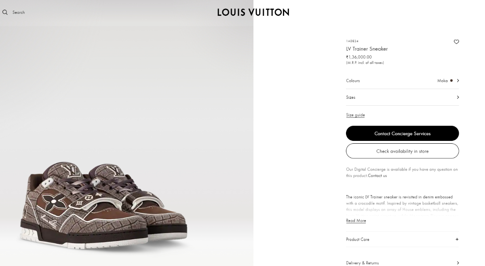The image size is (485, 266).
Task: Expand the description with Read More
Action: [356, 221]
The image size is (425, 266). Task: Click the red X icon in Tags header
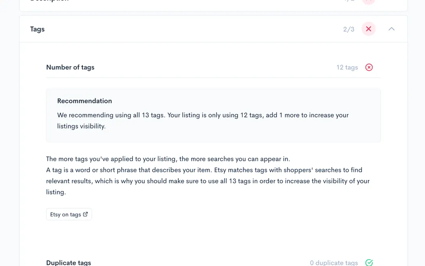point(369,29)
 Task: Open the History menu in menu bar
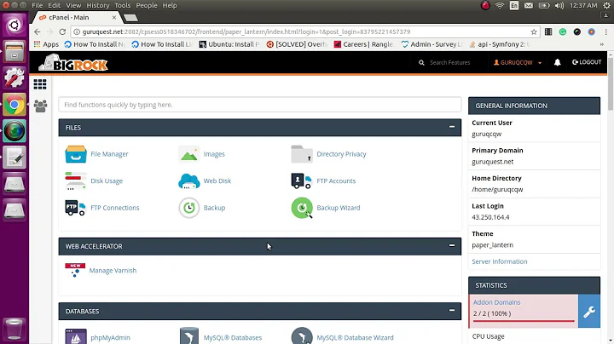coord(97,5)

Problem to solve –
Quote, please, only the lines running from the one with "The image size is (425, 266)." down to the final line of the data above, keeping both ends and skipping the pictures.

Exercise response –
The image size is (425, 266). Task: Click the red X icon in Tags header
point(369,29)
 Task: Open the History menu in menu bar
coord(97,5)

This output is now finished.